Most Secure Shoelace Knot (hardest to untie)
- First place for Secure Shoelace Knot goes to the Double Knot, although it gets this top position at the expense of being very awkward to untie.
- Second most secure goes to the Double Ian Knot, although this can be fickle when it comes to untying.
- Third place goes to the Mega Ian Knot, although this is still a little impractical to tie, even for Ian!
- Equal fourth place would probably be the Loop the Loop Knot and the Halloween Knot, both of which have the same drawback of looking lopsided.
- In terms of practical, secure knots, there would be very little difference between the Ian's Secure Knot, Surgeon's Knot, Turquoise Turtle Knot, Better Bow Knot and the Equality Knot, all of which are simply variations of looping around or through more than once.

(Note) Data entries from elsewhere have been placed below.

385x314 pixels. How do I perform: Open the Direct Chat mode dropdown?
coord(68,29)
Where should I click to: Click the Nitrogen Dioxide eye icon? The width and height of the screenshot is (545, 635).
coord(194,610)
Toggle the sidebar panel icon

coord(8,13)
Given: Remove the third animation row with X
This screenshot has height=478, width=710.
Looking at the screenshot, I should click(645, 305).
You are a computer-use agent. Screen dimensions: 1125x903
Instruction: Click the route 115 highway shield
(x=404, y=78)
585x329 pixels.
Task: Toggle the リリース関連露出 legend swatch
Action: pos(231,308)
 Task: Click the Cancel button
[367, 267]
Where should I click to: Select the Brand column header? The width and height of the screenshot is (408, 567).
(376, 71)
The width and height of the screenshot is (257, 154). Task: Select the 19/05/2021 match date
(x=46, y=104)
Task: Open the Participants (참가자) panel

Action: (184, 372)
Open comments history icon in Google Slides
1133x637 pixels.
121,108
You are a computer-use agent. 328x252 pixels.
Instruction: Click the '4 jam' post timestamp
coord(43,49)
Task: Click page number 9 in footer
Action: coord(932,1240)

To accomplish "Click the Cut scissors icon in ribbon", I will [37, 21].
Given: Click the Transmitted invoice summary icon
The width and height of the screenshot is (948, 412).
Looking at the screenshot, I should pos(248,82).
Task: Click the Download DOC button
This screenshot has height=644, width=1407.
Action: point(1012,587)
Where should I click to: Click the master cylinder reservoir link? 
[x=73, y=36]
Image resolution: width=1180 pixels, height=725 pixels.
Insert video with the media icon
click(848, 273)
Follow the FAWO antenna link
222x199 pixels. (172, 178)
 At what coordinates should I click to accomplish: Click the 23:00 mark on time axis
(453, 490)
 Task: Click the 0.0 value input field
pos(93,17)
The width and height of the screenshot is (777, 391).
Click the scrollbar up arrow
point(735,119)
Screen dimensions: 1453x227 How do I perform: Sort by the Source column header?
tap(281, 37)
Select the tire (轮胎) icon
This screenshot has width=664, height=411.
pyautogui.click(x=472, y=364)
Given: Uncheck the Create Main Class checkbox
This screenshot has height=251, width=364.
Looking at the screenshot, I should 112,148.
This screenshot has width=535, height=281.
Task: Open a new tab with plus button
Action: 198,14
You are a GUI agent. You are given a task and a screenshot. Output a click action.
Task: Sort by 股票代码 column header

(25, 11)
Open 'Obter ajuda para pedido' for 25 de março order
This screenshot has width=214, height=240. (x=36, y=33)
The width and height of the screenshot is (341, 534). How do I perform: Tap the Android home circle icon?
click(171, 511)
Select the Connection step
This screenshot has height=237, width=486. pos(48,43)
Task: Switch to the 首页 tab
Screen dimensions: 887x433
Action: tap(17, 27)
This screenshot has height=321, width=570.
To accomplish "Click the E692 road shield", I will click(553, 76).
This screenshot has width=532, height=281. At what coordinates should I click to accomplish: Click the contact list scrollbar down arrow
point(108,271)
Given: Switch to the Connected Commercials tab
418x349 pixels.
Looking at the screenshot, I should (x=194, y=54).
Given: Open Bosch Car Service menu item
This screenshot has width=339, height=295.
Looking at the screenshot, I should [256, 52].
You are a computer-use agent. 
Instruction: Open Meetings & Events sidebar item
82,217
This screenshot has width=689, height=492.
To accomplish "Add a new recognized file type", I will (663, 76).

- The Berluti Knot would be marginally less secure than the above secure knots because one end is not fully contained within the core of the knot.
- Next would come the Two Stage Knot and FreedomKnot, both of which are marginally more secure than the standard knots.
- Finally come the Ian Knot, Standard Knot and the Two Loop Knot, all of which form the identical finished knot and are quite secure for most practical purposes. The Reef Knot forms the identical knot minus the loops and drawstrings, and should thus have virtually the same security.
- Interestingly, the One Handed Knot has much the same security as any of the above standard shoelace knots.
- Although the Crossed Ian Knot seems secure, any small disturbance of the knot will see it virtually fall apart, so it ranks last for security.
- Least secure is the Boat Shoe Knot, which is purely decorative and does not secure the ends.
Most Symmetrical Shoelace Knot
- The shoelace knots that are totally symmetrical are the Ian Knot, Ian's Secure Knot, Standard Knot, Two Loop Knot, FreedomKnot, Double Knot, Double Ian Knot, Crossed Ian Knot, Mega Ian Knot, Boat Shoe Knot and the Reef Knot.
- The Equality Knot is in itself symmetrical, but as it is tied at the side of the shoe, it appears lopsided.
- Although in theory the Surgeon's Knot and the Turquoise Turtle Knot should finish up as symmetrical knots, they each use an asymmetrical method of tying and can often come out somewhat uneven.
- The Berluti Knot looks symmetrical, although one end is not fully contained within the core of the knot.
- The Better Bow Knot is slightly asymmetrical within the knot itself, but outwardly has two symmetrical bows and two loose ends.
- The Two Stage Knot is somewhat lopsided, although it does have two bows and two loose ends.
- Finally, the Loop the Loop Knot, Halloween Knot and One Handed Knot are all asymmetrical, each having only one loop.
Identical Finished Knot
Same Result = Same Diagram
Some of these different shoelace tying methods actually form the identical finished knot. In fact, three of the “Regular” shoelace knots use the identical finished diagram, as do three of the “Secure” shoelace knots.
Regular Shoelace Knots
This dispels the myth that the Two Loop Knot (or “Bunny Ears”) is an inferior knot, although it may have this reputation because many people inadvertently tie it as a Granny Knot.
Secure Shoelace Knots
The Surgeon's Knot, the Turquoise Turtle Knot, the Equality Knot, plus my own Ian's Secure Knot, all theoretically form the identical finished secure knot, which is known in knotting terminology as a “Double Slipped Reef Knot”.
However, because neither the “Surgeon's Knot” nor the “Turquoise Turtle knot” is created symmetrically, they can end up looking quite different to the symmetrical “Ian's Secure Knot”, especially if there's not enough slack for the laces to shift around during the final tightening.
Choose With Confidence
The fact that different techniques can form the identical finished knots means that you are welcome to choose whichever technique suits you the best and remain confident that the outcome will be equally reliable.